Entries drawn from a collection:
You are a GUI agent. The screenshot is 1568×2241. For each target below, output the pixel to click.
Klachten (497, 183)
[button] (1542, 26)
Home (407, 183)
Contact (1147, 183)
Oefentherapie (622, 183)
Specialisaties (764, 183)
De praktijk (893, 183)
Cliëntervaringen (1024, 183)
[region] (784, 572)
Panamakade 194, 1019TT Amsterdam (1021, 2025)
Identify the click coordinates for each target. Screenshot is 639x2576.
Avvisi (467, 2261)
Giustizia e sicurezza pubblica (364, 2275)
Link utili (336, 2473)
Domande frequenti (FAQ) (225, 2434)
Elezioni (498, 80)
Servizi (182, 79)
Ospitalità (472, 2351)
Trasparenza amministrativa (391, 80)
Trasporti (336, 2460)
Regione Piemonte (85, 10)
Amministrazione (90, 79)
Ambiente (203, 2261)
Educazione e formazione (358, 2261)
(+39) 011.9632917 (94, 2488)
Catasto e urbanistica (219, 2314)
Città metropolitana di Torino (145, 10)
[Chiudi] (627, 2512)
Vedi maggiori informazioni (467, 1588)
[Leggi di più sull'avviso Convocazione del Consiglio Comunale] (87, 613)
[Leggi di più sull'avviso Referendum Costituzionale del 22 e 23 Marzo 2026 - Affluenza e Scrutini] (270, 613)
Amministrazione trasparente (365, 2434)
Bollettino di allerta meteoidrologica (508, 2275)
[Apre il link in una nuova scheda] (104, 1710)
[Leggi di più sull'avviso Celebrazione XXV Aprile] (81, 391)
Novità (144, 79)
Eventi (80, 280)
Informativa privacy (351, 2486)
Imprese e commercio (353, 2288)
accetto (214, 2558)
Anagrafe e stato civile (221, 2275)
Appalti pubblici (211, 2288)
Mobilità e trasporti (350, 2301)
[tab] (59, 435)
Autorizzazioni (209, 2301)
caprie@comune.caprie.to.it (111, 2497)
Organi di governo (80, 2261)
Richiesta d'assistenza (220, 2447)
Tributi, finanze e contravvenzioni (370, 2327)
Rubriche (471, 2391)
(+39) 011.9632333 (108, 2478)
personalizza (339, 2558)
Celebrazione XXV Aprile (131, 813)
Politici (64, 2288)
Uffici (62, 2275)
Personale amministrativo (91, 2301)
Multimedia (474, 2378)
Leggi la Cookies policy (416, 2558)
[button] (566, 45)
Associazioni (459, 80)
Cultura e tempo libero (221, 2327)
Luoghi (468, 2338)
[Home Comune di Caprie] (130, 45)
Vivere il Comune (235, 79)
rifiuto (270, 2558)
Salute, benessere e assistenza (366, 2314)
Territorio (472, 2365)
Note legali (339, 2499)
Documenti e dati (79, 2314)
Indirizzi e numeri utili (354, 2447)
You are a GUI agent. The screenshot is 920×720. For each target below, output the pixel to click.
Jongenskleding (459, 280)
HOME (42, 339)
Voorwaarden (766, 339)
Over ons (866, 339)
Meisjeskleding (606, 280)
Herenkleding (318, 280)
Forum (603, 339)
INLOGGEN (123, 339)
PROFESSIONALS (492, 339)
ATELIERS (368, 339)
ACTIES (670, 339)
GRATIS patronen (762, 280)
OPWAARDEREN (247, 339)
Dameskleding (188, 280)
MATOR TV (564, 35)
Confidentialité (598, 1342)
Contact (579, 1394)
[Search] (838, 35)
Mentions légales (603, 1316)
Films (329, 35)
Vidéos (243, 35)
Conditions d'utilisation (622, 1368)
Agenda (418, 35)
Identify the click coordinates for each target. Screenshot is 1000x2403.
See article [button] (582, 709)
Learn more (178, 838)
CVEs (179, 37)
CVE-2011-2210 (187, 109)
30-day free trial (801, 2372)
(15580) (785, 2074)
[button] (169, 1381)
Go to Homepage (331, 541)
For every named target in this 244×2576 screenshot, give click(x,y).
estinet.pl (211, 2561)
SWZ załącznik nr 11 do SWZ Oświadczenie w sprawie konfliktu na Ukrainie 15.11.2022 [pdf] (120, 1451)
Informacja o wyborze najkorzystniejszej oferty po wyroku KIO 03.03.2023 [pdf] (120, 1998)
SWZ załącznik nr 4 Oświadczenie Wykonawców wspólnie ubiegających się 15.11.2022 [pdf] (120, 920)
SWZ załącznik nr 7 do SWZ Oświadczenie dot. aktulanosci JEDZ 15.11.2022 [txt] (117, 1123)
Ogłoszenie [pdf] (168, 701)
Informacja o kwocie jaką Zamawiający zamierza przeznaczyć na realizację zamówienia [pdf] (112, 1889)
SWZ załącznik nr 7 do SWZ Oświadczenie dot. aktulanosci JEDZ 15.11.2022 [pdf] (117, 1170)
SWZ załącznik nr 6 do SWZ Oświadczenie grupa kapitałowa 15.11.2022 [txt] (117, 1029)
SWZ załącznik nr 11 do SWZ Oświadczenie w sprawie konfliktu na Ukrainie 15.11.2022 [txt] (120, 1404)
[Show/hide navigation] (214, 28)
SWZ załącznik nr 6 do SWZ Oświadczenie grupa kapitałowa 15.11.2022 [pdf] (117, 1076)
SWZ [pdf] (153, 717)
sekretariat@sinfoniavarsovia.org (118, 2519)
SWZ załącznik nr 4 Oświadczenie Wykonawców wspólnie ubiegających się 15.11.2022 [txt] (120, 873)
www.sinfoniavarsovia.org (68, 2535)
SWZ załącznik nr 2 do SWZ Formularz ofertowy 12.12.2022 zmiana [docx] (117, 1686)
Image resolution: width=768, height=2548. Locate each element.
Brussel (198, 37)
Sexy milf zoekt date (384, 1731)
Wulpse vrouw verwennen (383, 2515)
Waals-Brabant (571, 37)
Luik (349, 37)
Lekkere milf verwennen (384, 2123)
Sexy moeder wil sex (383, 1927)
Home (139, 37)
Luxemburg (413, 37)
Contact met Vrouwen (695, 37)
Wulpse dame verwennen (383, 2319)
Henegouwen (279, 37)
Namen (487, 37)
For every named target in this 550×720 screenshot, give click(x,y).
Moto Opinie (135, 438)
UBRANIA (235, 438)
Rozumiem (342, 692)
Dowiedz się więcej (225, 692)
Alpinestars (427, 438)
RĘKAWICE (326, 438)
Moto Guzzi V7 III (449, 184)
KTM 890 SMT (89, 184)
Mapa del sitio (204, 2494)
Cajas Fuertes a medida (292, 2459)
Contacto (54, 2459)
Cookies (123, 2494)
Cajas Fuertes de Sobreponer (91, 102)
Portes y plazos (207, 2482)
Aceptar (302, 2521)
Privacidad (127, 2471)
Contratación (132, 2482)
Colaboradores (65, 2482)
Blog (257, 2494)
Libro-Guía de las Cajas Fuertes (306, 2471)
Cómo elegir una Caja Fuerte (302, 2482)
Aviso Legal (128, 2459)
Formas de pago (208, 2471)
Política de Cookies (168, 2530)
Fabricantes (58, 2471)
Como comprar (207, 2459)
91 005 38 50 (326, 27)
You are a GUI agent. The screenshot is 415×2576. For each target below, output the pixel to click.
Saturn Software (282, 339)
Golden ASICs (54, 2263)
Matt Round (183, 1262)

→ Brief:
Quote all of the data above verbatim, line for line.

→ Completed exercise:
You are a GUI agent. The screenshot is 1568×2241. For each target below, output the pixel to click.
Klachten (497, 183)
[button] (1542, 26)
Home (407, 183)
Contact (1147, 183)
Oefentherapie (622, 183)
Specialisaties (764, 183)
De praktijk (893, 183)
Cliëntervaringen (1024, 183)
[region] (784, 572)
Panamakade 194, 1019TT Amsterdam (1021, 2025)
Identify the click coordinates for each target. Screenshot is 639x2576.
Avvisi (467, 2261)
Giustizia e sicurezza pubblica (364, 2275)
Link utili (336, 2473)
Domande frequenti (FAQ) (225, 2434)
Elezioni (498, 80)
Servizi (182, 79)
Ospitalità (472, 2351)
Trasparenza amministrativa (391, 80)
Trasporti (336, 2460)
Regione Piemonte (85, 10)
Amministrazione (90, 79)
Ambiente (203, 2261)
Educazione e formazione (358, 2261)
(+39) 011.9632917 (94, 2488)
Catasto e urbanistica (219, 2314)
Città metropolitana di Torino (145, 10)
[Chiudi] (627, 2512)
Vedi maggiori informazioni (467, 1588)
[Leggi di più sull'avviso Convocazione del Consiglio Comunale] (87, 613)
[Leggi di più sull'avviso Referendum Costituzionale del 22 e 23 Marzo 2026 - Affluenza e Scrutini] (270, 613)
Amministrazione trasparente (365, 2434)
Bollettino di allerta meteoidrologica (508, 2275)
[Apre il link in una nuova scheda] (104, 1710)
[Leggi di più sull'avviso Celebrazione XXV Aprile] (81, 391)
Novità (144, 79)
Eventi (80, 280)
Informativa privacy (351, 2486)
Imprese e commercio (353, 2288)
accetto (214, 2558)
Anagrafe e stato civile (221, 2275)
Appalti pubblici (211, 2288)
Mobilità e trasporti (350, 2301)
[tab] (59, 435)
Autorizzazioni (209, 2301)
caprie@comune.caprie.to.it (111, 2497)
Organi di governo (80, 2261)
Richiesta d'assistenza (220, 2447)
Tributi, finanze e contravvenzioni (370, 2327)
Rubriche (471, 2391)
(+39) 011.9632333 (108, 2478)
personalizza (339, 2558)
Celebrazione XXV Aprile (131, 813)
Politici (64, 2288)
Uffici (62, 2275)
Personale amministrativo (91, 2301)
Multimedia (474, 2378)
Leggi la Cookies policy (416, 2558)
[button] (566, 45)
Associazioni (459, 80)
Cultura e tempo libero (221, 2327)
Luoghi (468, 2338)
[Home Comune di Caprie] (130, 45)
Vivere il Comune (235, 79)
rifiuto (270, 2558)
Salute, benessere e assistenza (366, 2314)
Territorio (472, 2365)
Note legali (339, 2499)
Documenti e dati (79, 2314)
Indirizzi e numeri utili (354, 2447)
You are a GUI agent. The screenshot is 920×720. For each target below, output the pixel to click.
Jongenskleding (459, 280)
HOME (42, 339)
Voorwaarden (766, 339)
Over ons (866, 339)
Meisjeskleding (606, 280)
Herenkleding (318, 280)
Forum (603, 339)
INLOGGEN (123, 339)
PROFESSIONALS (492, 339)
ATELIERS (368, 339)
ACTIES (670, 339)
GRATIS patronen (762, 280)
OPWAARDEREN (247, 339)
Dameskleding (188, 280)
MATOR TV (564, 35)
Confidentialité (598, 1342)
Contact (579, 1394)
[Search] (838, 35)
Mentions légales (603, 1316)
Films (329, 35)
Vidéos (243, 35)
Conditions d'utilisation (622, 1368)
Agenda (418, 35)
Identify the click coordinates for each target. Screenshot is 1000x2403.
See article [button] (582, 709)
Learn more (178, 838)
CVEs (179, 37)
CVE-2011-2210 (187, 109)
30-day free trial (801, 2372)
(15580) (785, 2074)
[button] (169, 1381)
Go to Homepage (331, 541)
For every named target in this 244×2576 screenshot, give click(x,y).
estinet.pl (211, 2561)
SWZ załącznik nr 11 do SWZ Oświadczenie w sprawie konfliktu na Ukrainie 15.11.2022 [pdf] (120, 1451)
Informacja o wyborze najkorzystniejszej oferty po wyroku KIO 03.03.2023 [pdf] (120, 1998)
SWZ załącznik nr 4 Oświadczenie Wykonawców wspólnie ubiegających się 15.11.2022 [pdf] (120, 920)
SWZ załącznik nr 7 do SWZ Oświadczenie dot. aktulanosci JEDZ 15.11.2022 [txt] (117, 1123)
Ogłoszenie [pdf] (168, 701)
Informacja o kwocie jaką Zamawiający zamierza przeznaczyć na realizację zamówienia [pdf] (112, 1889)
SWZ załącznik nr 7 do SWZ Oświadczenie dot. aktulanosci JEDZ 15.11.2022 [pdf] (117, 1170)
SWZ załącznik nr 6 do SWZ Oświadczenie grupa kapitałowa 15.11.2022 [txt] (117, 1029)
SWZ załącznik nr 11 do SWZ Oświadczenie w sprawie konfliktu na Ukrainie 15.11.2022 [txt] (120, 1404)
[Show/hide navigation] (214, 28)
SWZ załącznik nr 6 do SWZ Oświadczenie grupa kapitałowa 15.11.2022 [pdf] (117, 1076)
SWZ [pdf] (153, 717)
sekretariat@sinfoniavarsovia.org (118, 2519)
SWZ załącznik nr 4 Oświadczenie Wykonawców wspólnie ubiegających się 15.11.2022 [txt] (120, 873)
www.sinfoniavarsovia.org (68, 2535)
SWZ załącznik nr 2 do SWZ Formularz ofertowy 12.12.2022 zmiana [docx] (117, 1686)
Image resolution: width=768, height=2548. Locate each element.
Brussel (198, 37)
Sexy milf zoekt date (384, 1731)
Wulpse vrouw verwennen (383, 2515)
Waals-Brabant (571, 37)
Luik (349, 37)
Lekkere milf verwennen (384, 2123)
Sexy moeder wil sex (383, 1927)
Home (139, 37)
Luxemburg (413, 37)
Contact met Vrouwen (695, 37)
Wulpse dame verwennen (383, 2319)
Henegouwen (279, 37)
Namen (487, 37)
For every named target in this 550×720 screenshot, give click(x,y).
Moto Opinie (135, 438)
UBRANIA (235, 438)
Rozumiem (342, 692)
Dowiedz się więcej (225, 692)
Alpinestars (427, 438)
RĘKAWICE (326, 438)
Moto Guzzi V7 III (449, 184)
KTM 890 SMT (89, 184)
Mapa del sitio (204, 2494)
Cajas Fuertes a medida (292, 2459)
Contacto (54, 2459)
Cookies (123, 2494)
Cajas Fuertes de Sobreponer (91, 102)
Portes y plazos (207, 2482)
Aceptar (302, 2521)
Privacidad (127, 2471)
Contratación (132, 2482)
Colaboradores (65, 2482)
Blog (257, 2494)
Libro-Guía de las Cajas Fuertes (306, 2471)
Cómo elegir una Caja Fuerte (302, 2482)
Aviso Legal (128, 2459)
Formas de pago (208, 2471)
Política de Cookies (168, 2530)
Fabricantes (58, 2471)
Como comprar (207, 2459)
91 005 38 50 (326, 27)
You are a GUI agent. The screenshot is 415×2576. For each target below, output the pixel to click.
Saturn Software (282, 339)
Golden ASICs (54, 2263)
Matt Round (183, 1262)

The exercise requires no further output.